Most of us lack the stories that help imagine a future where we thrive in the midst of unstoppable ecological catastrophe. James Allen

…there remains the most existential risk of them all: our diminishing capacity for collective sensemaking. Sensemaking is the ability to generate an understanding of world around us so that we may decide how to respond effectively to it. When this breaks down within the individual, it creates an ineffective human at best and a dangerous one at worst. At the collective level, a loss of sensemaking erodes shared cultural and value structures and renders us incapable of generating the collective wisdom necessary to solve complex societal problems like those described above. When that happens the centre cannot hold.

Even after it became clear we were devouring the very substrate upon which our own livelihood depends, we continued just the same. With each mouthful, each purchase, each flight or road-trip and each delayed remedial effort and externalised environmental cost, we collectively and gradually shaved away a host of better futures. Somewhere along the line, we slipped into the orbit of a terrible mass of our own making.

Some of us still grasp for levers to pull, but they are now mostly beyond reach now. We may have been originally responsible for putting the flame to the tinder, but now we are contending with a bushfire beyond our control. The problems before us are emergent phenomena with a life of their own, and the causes requiring treatment are obscure. They are what systems scientists call wicked problems: problems that harbour so many complex non-linear interdependencies that they not only seem impossible to understand and solve, but tend to resist our attempts to do so.

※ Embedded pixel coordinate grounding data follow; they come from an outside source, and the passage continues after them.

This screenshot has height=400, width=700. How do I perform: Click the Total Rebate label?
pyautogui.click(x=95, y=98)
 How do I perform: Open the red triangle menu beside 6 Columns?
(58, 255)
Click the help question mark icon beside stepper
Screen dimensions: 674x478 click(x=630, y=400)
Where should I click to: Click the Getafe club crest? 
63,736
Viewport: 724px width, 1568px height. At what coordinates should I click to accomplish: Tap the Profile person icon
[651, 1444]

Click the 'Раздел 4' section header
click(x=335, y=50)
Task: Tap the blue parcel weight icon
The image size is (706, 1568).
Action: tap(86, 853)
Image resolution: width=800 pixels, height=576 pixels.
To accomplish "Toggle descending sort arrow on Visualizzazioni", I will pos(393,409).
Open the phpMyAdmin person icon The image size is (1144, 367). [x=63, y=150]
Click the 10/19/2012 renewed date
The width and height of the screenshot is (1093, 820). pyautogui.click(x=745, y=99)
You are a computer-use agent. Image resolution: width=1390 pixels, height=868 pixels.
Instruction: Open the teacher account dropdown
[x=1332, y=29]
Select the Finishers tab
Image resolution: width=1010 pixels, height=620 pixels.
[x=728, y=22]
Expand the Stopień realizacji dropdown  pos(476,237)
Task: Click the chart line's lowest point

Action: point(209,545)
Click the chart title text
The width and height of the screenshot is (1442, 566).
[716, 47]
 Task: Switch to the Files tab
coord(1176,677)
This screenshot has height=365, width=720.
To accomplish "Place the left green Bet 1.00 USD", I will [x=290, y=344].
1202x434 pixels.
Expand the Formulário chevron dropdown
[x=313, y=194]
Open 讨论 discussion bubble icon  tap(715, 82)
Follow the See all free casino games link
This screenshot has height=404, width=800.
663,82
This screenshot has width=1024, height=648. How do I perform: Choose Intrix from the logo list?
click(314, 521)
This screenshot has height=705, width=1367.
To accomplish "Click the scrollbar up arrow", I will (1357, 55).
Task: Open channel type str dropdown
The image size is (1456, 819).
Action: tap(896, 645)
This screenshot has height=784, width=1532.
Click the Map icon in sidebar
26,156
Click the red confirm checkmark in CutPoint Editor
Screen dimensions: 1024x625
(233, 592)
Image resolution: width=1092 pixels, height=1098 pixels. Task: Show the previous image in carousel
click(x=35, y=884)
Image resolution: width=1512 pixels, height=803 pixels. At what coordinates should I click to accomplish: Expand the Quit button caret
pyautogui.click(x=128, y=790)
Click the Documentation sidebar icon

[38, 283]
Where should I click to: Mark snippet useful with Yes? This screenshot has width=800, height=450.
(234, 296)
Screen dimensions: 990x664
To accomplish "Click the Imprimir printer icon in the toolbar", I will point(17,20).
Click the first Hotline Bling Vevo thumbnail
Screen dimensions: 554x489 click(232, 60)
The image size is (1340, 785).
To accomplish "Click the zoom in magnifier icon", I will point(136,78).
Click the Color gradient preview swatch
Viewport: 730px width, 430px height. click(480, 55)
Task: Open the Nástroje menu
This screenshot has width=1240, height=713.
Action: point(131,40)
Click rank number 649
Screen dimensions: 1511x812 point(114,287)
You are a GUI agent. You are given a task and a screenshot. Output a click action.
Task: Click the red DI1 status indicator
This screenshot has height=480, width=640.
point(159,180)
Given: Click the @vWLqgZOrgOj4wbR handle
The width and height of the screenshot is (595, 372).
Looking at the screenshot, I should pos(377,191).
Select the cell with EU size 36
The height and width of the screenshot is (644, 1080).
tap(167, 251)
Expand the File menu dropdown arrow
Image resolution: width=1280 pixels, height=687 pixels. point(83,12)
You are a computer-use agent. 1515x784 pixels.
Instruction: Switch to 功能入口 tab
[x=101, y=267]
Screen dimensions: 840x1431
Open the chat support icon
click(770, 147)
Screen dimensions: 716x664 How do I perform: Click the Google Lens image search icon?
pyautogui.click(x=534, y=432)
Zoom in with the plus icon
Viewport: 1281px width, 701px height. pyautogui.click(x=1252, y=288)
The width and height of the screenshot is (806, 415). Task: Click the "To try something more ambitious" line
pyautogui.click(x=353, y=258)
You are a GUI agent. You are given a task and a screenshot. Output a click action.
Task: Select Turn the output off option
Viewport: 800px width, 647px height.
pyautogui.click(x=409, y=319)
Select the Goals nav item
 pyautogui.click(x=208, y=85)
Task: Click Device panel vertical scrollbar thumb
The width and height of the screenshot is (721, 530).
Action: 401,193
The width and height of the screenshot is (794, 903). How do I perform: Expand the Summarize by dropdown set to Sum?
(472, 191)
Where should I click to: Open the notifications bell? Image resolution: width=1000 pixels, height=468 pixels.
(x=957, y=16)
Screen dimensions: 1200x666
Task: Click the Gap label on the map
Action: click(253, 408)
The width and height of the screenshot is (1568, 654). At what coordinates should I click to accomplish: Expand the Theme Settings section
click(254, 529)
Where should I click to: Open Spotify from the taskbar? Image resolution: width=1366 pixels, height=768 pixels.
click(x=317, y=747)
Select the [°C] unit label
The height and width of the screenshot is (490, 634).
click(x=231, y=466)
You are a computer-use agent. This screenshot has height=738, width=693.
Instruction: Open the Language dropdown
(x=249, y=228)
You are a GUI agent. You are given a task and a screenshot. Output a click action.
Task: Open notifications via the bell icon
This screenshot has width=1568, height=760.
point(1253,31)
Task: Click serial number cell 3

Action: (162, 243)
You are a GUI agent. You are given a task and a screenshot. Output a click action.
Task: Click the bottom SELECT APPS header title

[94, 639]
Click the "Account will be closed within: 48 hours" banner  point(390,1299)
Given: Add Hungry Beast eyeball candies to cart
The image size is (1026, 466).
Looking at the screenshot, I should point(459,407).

For such wicked problems, our conventional toolkits — advocacy, activism, conscientious consumerism, and ballot casting — are grossly inadequate and their primary utility may be the self-soothing effect it has on the well-meaning souls who use them.

If we are to find a new kind of good life amid the catastrophes these myths have spawned, then we need to radically rethink the stories we tell ourselves. We need to dig deep into old stories and reveal their wisdom, as well as lovingly nurture the emergence of new stories into being. This will not be easy. The myths of this age are deeply rooted in our culture.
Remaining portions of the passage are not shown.